* [WORK REQUEST] Keep only those lines of the records that include the string "Google".

*** ENTRIES SHOWN ***

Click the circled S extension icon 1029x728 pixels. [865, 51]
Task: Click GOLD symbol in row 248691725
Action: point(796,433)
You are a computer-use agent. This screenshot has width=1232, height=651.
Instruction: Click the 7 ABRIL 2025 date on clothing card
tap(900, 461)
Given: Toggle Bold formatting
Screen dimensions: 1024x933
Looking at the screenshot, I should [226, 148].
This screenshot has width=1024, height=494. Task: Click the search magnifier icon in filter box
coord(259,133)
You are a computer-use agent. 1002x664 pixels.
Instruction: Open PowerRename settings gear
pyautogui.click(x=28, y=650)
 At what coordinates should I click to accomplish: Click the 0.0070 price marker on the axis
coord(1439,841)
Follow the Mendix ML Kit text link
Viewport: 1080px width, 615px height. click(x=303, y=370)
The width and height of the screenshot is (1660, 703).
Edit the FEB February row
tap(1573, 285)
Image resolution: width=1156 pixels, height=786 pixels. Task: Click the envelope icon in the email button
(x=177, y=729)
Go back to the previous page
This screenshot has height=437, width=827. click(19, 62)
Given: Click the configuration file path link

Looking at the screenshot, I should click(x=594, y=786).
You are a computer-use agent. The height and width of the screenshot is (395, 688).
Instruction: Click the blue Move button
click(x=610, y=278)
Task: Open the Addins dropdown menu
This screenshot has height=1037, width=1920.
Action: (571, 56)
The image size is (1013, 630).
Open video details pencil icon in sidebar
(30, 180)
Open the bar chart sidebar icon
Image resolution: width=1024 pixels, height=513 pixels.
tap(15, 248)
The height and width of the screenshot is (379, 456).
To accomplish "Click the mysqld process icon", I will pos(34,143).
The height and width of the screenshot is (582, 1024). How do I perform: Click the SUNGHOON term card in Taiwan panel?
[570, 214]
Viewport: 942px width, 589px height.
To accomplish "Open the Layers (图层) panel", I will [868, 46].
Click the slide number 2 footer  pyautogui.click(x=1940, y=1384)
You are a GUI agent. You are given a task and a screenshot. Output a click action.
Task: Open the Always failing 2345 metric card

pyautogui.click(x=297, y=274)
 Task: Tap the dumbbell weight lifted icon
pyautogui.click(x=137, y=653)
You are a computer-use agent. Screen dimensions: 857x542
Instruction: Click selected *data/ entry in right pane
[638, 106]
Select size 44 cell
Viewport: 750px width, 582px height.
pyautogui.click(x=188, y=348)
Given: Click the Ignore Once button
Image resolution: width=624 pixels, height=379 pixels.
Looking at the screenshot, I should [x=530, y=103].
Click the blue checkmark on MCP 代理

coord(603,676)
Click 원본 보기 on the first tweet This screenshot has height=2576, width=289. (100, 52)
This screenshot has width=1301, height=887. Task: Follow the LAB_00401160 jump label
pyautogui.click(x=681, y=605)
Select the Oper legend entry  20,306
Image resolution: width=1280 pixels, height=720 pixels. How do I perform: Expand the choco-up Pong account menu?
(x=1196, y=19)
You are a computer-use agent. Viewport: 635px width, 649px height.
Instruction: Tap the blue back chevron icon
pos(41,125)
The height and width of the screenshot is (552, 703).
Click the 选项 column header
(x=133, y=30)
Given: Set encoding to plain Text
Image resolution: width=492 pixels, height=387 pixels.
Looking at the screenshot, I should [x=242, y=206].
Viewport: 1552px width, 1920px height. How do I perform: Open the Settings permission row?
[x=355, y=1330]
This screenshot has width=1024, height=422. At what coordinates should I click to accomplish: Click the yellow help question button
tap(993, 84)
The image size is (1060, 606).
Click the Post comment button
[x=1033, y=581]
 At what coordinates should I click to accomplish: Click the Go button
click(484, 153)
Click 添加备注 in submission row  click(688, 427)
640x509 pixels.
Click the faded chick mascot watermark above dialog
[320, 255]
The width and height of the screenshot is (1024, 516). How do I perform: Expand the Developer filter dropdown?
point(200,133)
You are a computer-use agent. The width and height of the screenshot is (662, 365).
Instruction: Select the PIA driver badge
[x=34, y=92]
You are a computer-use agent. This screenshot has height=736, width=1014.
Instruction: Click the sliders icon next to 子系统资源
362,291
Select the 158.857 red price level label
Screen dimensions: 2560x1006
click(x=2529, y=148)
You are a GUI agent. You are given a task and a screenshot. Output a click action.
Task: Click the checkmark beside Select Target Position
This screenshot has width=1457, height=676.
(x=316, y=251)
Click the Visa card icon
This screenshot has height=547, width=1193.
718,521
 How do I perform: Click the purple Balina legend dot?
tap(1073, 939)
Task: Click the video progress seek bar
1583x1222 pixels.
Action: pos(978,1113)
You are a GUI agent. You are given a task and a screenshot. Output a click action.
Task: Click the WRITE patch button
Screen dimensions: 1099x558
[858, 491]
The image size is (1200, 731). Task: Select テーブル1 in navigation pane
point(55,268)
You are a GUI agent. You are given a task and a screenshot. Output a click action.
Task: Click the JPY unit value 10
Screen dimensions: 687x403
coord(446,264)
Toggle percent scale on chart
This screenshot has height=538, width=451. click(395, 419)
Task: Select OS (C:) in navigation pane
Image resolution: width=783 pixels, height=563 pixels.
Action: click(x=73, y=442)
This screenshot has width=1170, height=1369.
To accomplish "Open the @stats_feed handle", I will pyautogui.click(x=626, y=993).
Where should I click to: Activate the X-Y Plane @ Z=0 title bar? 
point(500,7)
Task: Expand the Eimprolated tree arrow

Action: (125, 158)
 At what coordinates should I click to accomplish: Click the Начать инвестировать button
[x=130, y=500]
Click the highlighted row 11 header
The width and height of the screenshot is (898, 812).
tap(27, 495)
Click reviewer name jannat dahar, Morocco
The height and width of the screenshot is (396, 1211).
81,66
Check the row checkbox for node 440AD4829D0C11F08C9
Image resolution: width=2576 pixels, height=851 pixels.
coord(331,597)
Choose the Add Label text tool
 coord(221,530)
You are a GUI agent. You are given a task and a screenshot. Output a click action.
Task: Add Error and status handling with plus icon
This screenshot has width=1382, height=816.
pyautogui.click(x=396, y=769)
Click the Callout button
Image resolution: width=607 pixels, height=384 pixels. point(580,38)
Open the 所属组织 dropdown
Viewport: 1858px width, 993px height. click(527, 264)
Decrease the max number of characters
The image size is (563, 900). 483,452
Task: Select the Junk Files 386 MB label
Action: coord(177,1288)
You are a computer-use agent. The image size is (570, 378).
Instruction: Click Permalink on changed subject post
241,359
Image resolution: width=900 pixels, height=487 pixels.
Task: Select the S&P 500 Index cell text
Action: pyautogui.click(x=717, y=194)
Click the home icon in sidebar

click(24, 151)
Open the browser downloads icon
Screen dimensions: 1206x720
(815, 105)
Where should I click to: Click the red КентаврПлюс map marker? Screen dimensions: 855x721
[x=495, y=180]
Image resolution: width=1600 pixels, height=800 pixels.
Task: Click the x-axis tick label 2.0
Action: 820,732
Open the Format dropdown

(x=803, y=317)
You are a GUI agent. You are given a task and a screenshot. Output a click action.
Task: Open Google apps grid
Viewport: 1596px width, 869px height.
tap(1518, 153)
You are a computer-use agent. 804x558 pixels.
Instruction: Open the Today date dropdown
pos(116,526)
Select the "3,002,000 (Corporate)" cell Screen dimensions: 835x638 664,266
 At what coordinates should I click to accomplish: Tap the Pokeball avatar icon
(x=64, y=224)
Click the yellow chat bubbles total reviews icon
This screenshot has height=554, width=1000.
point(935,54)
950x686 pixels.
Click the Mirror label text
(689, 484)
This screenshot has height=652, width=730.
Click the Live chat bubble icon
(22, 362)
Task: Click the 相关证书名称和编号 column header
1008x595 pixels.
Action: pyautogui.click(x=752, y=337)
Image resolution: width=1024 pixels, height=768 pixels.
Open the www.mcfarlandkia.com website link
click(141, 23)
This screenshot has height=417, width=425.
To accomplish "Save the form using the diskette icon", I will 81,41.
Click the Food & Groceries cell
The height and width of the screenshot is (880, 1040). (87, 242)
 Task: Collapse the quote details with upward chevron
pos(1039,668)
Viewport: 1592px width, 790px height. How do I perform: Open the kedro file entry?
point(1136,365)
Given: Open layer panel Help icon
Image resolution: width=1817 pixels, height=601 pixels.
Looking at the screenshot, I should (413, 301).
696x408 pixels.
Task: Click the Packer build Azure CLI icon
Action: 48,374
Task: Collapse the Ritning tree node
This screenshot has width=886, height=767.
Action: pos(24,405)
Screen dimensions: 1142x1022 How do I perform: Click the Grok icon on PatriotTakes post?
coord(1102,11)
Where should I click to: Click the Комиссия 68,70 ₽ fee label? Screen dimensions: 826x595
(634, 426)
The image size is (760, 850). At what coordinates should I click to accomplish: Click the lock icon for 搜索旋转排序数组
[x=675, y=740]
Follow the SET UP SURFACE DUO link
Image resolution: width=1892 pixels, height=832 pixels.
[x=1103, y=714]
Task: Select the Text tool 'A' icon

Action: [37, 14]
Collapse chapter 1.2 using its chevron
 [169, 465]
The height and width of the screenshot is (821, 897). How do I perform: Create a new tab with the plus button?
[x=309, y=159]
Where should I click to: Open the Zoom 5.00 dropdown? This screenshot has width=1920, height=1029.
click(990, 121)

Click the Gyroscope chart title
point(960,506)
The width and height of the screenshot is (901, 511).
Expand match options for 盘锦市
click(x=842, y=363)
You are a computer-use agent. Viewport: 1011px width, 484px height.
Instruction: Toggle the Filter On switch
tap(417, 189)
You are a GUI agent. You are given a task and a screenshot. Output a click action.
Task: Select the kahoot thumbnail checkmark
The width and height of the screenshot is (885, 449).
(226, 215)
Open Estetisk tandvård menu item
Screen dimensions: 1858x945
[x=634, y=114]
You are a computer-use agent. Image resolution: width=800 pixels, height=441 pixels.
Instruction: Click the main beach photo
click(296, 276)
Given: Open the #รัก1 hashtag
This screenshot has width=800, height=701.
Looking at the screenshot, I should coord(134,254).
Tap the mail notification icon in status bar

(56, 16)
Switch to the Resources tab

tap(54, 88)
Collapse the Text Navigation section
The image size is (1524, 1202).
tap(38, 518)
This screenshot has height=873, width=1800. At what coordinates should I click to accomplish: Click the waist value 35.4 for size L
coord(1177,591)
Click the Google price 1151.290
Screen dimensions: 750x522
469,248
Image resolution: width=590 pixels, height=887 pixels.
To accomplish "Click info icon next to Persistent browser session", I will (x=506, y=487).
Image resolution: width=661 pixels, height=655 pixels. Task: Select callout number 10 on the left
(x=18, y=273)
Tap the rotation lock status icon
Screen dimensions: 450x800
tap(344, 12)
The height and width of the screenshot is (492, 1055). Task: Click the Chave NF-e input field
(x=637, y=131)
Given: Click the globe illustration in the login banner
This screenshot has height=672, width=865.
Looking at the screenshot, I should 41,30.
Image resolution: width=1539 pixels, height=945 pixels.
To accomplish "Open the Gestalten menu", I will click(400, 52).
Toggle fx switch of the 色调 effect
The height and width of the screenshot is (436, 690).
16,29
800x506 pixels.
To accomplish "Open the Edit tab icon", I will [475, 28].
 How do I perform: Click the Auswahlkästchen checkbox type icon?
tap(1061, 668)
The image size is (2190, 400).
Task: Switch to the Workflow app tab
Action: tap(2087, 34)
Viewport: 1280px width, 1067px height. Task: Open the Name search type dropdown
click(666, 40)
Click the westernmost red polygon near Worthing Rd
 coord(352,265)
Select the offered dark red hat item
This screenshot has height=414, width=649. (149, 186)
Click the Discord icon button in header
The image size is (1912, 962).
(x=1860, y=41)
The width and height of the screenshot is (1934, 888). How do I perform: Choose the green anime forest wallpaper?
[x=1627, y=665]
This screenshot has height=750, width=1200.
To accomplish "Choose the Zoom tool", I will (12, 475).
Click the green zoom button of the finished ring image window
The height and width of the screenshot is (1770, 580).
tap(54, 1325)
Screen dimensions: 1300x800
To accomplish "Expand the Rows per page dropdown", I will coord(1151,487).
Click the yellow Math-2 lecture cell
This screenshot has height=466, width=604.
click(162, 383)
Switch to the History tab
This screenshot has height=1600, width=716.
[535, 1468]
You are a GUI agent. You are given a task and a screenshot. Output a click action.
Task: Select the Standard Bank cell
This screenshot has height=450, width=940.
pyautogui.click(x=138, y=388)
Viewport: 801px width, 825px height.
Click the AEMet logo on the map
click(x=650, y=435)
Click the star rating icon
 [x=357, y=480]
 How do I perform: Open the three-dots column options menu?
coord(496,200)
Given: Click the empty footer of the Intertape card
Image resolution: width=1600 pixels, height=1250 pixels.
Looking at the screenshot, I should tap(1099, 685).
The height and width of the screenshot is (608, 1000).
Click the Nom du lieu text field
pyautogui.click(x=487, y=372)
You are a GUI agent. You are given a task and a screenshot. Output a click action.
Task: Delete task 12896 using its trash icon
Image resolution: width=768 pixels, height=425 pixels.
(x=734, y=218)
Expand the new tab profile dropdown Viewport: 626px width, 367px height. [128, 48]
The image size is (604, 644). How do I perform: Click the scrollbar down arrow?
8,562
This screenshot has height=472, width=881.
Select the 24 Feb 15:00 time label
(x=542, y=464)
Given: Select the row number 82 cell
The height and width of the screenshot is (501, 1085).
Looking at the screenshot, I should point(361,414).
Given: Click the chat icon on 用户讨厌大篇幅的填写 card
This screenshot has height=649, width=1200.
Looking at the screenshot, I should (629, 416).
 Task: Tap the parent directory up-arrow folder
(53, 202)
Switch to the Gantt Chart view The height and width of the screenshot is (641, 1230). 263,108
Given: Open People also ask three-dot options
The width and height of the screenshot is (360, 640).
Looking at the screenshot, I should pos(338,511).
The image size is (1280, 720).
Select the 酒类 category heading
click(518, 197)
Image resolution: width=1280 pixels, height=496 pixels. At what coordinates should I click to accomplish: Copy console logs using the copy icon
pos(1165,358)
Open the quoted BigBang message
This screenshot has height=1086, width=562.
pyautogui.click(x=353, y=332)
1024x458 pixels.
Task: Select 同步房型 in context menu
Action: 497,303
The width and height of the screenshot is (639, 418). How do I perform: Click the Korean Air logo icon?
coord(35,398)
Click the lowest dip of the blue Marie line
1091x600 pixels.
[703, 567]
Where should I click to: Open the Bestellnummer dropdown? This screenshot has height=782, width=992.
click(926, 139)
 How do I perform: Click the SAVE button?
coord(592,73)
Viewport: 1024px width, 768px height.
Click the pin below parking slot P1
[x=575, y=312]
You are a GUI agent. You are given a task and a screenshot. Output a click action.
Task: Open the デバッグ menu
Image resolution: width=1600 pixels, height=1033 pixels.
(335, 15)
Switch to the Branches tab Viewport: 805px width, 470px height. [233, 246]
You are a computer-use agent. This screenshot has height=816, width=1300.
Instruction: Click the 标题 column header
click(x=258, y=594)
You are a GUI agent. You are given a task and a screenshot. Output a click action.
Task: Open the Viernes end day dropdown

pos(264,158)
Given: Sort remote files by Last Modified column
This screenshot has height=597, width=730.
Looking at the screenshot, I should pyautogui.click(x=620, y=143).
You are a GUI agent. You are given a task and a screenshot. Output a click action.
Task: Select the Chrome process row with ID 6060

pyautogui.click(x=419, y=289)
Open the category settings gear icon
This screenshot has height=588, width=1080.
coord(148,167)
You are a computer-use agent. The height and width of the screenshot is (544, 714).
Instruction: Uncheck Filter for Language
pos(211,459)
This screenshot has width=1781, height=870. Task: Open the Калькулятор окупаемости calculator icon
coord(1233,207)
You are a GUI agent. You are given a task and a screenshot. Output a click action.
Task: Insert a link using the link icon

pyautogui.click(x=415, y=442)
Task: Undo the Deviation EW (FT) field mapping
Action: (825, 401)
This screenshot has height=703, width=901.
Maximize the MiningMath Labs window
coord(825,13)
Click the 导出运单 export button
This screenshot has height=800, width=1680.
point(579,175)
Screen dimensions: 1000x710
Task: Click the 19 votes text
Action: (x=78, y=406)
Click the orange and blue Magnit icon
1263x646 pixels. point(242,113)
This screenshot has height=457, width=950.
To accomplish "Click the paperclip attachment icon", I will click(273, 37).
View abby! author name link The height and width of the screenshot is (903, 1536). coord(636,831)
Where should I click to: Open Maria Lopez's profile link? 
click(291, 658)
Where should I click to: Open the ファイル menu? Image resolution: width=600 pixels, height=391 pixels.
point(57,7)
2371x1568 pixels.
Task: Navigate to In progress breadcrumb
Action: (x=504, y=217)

*** End of ENTRIES SHOWN ***

* [ANSWER SECTION]
Task: Open Google apps grid
Click the Google price 1151.290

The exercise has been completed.